(Dataset entries)
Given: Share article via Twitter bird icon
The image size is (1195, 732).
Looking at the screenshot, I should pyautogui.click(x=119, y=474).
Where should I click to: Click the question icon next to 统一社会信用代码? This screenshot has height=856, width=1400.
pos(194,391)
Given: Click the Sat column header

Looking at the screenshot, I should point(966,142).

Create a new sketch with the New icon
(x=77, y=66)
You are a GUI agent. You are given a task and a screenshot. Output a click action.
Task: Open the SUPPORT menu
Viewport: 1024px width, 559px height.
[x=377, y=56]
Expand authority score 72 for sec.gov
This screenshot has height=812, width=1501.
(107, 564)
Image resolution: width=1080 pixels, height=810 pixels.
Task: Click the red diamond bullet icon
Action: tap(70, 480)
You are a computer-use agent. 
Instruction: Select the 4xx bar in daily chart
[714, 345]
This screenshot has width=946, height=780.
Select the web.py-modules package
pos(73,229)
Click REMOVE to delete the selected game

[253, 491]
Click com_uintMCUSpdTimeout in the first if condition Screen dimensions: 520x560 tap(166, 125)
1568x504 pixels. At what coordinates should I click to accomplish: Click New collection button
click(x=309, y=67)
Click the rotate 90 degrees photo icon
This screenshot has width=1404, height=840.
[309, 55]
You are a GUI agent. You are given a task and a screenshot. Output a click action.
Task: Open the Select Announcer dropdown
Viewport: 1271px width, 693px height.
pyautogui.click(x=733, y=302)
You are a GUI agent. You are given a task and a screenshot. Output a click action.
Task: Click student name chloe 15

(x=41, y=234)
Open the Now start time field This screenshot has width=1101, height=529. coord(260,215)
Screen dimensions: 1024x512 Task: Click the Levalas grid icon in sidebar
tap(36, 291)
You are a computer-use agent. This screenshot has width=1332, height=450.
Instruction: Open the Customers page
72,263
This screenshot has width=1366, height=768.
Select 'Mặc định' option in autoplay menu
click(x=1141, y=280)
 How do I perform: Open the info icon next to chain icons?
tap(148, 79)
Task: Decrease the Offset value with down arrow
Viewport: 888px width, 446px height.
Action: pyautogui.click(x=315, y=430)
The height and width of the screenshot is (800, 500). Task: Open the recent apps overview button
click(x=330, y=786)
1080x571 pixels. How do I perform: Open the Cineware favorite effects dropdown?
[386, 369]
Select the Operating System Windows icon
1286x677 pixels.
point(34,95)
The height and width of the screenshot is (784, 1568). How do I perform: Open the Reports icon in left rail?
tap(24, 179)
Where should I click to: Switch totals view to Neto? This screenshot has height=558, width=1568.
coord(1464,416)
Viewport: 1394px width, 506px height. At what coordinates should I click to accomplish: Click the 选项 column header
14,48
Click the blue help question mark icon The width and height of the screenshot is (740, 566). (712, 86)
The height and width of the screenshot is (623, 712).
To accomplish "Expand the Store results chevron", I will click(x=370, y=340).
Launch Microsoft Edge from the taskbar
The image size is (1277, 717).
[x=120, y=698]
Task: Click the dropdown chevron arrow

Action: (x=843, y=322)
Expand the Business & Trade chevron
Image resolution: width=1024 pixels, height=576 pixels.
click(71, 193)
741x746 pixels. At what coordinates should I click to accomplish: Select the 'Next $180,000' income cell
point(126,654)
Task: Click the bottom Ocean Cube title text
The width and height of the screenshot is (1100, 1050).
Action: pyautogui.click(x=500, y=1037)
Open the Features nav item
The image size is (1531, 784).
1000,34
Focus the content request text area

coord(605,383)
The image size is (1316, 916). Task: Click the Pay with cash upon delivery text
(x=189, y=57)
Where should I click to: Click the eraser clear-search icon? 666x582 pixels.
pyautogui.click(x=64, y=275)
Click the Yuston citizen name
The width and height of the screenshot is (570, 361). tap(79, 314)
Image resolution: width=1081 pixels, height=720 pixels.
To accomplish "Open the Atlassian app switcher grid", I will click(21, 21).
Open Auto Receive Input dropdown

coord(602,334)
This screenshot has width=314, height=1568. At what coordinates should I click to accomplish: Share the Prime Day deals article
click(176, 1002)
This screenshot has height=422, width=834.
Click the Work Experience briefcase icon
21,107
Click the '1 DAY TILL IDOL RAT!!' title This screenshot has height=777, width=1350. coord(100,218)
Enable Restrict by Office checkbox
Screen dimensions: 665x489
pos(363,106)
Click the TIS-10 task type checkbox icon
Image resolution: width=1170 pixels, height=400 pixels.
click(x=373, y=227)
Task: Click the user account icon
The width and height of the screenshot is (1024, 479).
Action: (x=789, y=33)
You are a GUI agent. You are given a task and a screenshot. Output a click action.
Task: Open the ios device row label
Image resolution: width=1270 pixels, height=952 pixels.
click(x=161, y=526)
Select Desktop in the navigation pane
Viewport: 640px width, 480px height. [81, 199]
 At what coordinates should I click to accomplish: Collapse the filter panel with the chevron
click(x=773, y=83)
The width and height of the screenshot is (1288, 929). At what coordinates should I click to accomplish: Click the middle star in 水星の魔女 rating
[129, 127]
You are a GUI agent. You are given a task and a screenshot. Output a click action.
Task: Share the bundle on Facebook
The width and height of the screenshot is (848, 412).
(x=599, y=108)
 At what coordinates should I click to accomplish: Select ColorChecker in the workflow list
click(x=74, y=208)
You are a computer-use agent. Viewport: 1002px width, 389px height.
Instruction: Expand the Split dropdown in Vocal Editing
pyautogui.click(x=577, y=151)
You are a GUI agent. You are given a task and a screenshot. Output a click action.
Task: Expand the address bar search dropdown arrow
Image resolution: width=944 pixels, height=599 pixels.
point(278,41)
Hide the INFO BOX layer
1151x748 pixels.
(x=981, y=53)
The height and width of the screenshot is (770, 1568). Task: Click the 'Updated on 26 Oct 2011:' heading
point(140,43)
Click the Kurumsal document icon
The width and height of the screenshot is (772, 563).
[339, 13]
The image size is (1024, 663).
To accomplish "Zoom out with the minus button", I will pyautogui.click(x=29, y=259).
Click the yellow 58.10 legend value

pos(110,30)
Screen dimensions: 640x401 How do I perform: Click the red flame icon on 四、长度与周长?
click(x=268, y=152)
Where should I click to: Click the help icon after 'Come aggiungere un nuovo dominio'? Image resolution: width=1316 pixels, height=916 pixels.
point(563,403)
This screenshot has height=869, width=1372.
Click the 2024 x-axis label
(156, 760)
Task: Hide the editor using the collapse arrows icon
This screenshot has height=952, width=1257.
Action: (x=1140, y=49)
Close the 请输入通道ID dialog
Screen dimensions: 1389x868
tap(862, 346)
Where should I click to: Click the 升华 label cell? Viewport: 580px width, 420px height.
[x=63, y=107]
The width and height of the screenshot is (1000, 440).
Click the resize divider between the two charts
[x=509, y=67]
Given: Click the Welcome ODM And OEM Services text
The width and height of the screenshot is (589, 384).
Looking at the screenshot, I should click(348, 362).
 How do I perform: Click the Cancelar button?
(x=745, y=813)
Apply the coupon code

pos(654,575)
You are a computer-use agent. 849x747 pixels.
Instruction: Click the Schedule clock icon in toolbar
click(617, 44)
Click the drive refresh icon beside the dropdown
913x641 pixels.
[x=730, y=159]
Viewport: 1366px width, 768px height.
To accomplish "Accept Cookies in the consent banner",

◆ Problem statement
Filter the records for lines containing the word "computer" and copy each one.

◆ Solved exercise
You are a computer-use agent. 
You are a computer-use agent. This screenshot has width=1332, height=450.
You are a computer-use agent. Viewport: 1002px width, 389px height.
You are a computer-use agent. 849x747 pixels.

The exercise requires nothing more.